ABSTRACT

The practitioner and analyst of Russian unconventional warfare in 1812, Denis Davydov, distinguished three levels of violence: (big) war, small war, and “burning one or two granaries” (Laqueur 1976, p. 46), for which he had no name and which I shall call small violence, or microviolence; even if passenger terminals of metropolitan airports or 747s were, in the near future, to be substituted for granaries. What differentiates microviolence—a mere quantity—is that with “small war” you may expect to impose substantial attrition on the enemy at least over the long run, and with “microviolence” not even that.

The numerous writings concerned with “urban guerrillas” and modern “terrorists” have focused on what they do, and—to some extent—on what makes them do it: which environments and personalities dispose to microviolence. Even the most sophisticated treatments, such as the recent analyses by J. Bowyer Bell and Walter Laqueur, do not systematically consider what they thought they were doing, precisely what good it would do.

To be sure, in some cases where microviolence occurs on behalf of a widely shared cause—usually an ethnic one, whether it be Basque, Palestinian, Irish—a large part of the answer is evident.

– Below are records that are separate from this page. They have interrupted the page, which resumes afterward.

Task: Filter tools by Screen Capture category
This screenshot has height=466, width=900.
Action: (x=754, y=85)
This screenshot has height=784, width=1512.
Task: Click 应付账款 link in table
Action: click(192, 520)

But what about the Weathermen, the Japanese United Red Army, the Italian Brigate Rosse, the West German Rote Armee Fraktion and June 2 Movement? It is with these that I shall largely deal.

Data on their calculations are meager, and those extant are not easily available. Hence the following pages are a very first approximation, much in need of correction, amplification, further illustration. But as no piece of similar structure has, to my knowledge, been written, the present one might yet be useful. I am aware of the disproportion between the importance of the subjects addressed in many of the following sections on the one hand, and their brevity on 4the other hand. But, apart from the faults in what I am saying, this should incite rather than repel.

Not all of the microviolent ones with whom I deal show all of the characteristics I shall describe. It might be a subsequent task to establish major constellations.

Of the factual assertions that enter into the microviolents’ calculations, many are, to put it mildly, dubious; often so clearly that I have left it to the reader to note the contrast with reality.

The microviolent ones inhabit a universe of estimates and preferences strikingly different from that of those who devise and execute countermeasures against acts of terror. If some of the latter gained from the following pages a more vivid understanding of their strange adversaries, this study might be of some use.

Sometimes I shall present reactions attributed to microviolent ones as if they had written this essay; the context will, I trust, convey this. Emphases, unless otherwise stated, are mine.

In analyses of “terrorists” in developed countries acting on behalf of a radicalism which is little shared, one question has often been slighted: how do they make it plausible to themselves that their acts serve the attainment of their goal? The pages to follow aim at drawing a first map of answers.

The essay was written in early 1977. No attempt has been made to incorporate the evidence which has become available since then.